I focused on my career and then was swept away with getting to know my now-husband and eventually getting married. I felt like I was growing in other aspects of life, and I felt like I just didn’t have the capacity to think about hijab.
So, what finally changed? I can’t pinpoint it exactly, but I think the seed took months before the final step, when a dear friend around my age made the transition. I was so happy for her, so impressed, and it made me think, why can’t I do it too? What is stopping me? My nafs answered “no, not yet, it’s fine, give it a little more time” and the nafs can be so convincing, can’t it? Months passed by, the thought occasionally creeping up, only to be pushed back down again by that persistent nafs. Now this is the part that really began the trajectory, and surprisingly it actually has nothing to do with hijab, on the surface at least. Let me explain.

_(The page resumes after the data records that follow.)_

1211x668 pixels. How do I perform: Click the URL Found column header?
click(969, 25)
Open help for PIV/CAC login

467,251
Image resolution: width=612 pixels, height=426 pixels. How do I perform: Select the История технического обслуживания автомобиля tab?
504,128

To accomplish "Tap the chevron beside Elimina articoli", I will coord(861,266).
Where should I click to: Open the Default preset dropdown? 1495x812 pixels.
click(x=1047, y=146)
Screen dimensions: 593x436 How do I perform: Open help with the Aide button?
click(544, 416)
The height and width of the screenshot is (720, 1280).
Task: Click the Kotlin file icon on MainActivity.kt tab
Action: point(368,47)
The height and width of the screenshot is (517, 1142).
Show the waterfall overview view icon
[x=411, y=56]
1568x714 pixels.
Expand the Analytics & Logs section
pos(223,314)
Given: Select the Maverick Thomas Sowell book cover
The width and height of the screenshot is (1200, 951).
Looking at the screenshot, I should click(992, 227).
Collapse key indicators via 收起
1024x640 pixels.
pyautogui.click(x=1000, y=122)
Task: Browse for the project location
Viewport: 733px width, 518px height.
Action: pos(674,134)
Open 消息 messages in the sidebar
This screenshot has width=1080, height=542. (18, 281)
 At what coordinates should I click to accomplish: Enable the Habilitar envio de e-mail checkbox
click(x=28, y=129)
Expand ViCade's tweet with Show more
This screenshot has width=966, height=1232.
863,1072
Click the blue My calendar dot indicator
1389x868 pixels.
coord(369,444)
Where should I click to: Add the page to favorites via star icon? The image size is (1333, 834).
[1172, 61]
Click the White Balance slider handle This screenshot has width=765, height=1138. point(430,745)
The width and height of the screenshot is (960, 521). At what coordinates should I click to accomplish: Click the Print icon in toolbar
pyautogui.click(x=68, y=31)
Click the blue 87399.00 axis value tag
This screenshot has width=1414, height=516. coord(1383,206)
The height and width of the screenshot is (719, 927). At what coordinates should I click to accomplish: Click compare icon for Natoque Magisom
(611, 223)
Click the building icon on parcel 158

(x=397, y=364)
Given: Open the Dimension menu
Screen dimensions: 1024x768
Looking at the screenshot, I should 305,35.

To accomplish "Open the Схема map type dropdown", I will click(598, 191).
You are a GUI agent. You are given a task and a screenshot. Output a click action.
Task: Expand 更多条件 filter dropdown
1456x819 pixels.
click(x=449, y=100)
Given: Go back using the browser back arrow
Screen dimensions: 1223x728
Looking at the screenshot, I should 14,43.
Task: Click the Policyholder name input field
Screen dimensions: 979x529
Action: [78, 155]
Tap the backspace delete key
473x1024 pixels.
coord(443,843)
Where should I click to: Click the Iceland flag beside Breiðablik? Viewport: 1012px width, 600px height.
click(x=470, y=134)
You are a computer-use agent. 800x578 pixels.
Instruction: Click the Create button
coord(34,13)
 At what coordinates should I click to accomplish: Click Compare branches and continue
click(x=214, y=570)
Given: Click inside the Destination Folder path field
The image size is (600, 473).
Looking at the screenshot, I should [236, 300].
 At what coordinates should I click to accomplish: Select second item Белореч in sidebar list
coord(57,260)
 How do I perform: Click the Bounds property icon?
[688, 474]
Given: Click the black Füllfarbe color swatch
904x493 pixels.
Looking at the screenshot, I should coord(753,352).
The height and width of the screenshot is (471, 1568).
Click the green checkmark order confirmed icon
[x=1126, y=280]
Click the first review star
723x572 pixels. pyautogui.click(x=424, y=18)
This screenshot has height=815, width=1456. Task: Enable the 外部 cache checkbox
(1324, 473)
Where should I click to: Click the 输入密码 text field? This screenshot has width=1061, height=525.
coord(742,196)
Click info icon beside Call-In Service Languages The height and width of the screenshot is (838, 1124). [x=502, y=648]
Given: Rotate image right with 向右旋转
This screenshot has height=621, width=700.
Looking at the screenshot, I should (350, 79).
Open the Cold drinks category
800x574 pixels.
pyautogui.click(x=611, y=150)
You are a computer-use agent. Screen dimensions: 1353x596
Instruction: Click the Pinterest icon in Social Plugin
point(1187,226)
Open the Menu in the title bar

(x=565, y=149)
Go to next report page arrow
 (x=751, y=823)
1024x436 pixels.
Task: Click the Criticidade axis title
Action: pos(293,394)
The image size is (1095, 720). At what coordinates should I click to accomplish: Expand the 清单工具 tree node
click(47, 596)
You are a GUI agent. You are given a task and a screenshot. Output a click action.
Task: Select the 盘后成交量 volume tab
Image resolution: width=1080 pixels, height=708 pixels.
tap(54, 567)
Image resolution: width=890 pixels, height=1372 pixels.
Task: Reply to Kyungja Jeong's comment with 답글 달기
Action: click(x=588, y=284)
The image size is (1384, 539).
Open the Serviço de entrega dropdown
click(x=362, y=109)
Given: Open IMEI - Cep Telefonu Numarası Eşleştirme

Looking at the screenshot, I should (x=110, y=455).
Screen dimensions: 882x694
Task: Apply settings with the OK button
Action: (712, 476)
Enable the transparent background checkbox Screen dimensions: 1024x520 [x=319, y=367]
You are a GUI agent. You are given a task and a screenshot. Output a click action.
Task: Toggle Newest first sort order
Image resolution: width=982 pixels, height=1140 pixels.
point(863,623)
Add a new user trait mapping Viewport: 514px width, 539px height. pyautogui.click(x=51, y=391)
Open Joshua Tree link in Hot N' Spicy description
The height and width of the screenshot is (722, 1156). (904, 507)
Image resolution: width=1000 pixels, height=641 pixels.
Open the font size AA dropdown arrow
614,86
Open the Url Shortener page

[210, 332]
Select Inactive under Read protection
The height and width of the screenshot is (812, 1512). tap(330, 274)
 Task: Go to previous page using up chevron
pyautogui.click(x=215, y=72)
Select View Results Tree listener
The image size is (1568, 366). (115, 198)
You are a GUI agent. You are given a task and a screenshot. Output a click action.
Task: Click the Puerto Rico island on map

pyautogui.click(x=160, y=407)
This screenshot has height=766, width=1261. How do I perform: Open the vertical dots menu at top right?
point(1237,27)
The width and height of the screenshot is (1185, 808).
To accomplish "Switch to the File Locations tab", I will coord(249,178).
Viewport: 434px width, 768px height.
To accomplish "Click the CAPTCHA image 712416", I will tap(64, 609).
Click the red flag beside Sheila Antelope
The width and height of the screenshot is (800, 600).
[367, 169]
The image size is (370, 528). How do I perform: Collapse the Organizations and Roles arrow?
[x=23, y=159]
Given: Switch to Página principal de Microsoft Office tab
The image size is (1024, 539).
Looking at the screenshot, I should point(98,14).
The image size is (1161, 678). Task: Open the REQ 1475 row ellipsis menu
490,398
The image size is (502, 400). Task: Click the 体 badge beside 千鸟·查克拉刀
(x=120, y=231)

Coronavirus began popping up in the news. I’m a Public Health Masters student, so we started talking about it in our courses over a month before it really spread beyond China in full force, and we knew how serious it was even in the very beginning. It got me thinking, life is fragile. You can be looking forward to your vacation one day and be stricken with an incurable virus the next. Am I doing everything in my power to please my creator? To meet him knowing that I did what I could, what I should do? This was one of the parts of my deen that I was putting off, and I didn’t want to continue going through life putting anything off, and certainly when it came to my faith. And that is how I came to the decision. I decided it was finally time. No more “laters”. Alhamdulillah, I began wearing it two weeks or so before the “shelter in place” order came out for my state, and those two weeks felt like catharsis. The emotions were overwhelming, the tears flowed many a time. In some ways good, in other ways scary. A transition is never easy, psychology says even wonderful life events can induce stress, because they require adjustment.
What really strengthened my resolve; deepened my catharsis, was seeing so many of my Muslim sisters doing it every day, and the outpouring of support from my family and friends.
This is the power of a supportive community, a theme that you can see throughout my journey.
This is the power of feeling a sense of belonging, of Muslim sisterhood and brotherhood.
And most importantly, this is the power that we all hold within to overcome our own self-doubts, our own self-imposed hurdles, and the power of catharsis.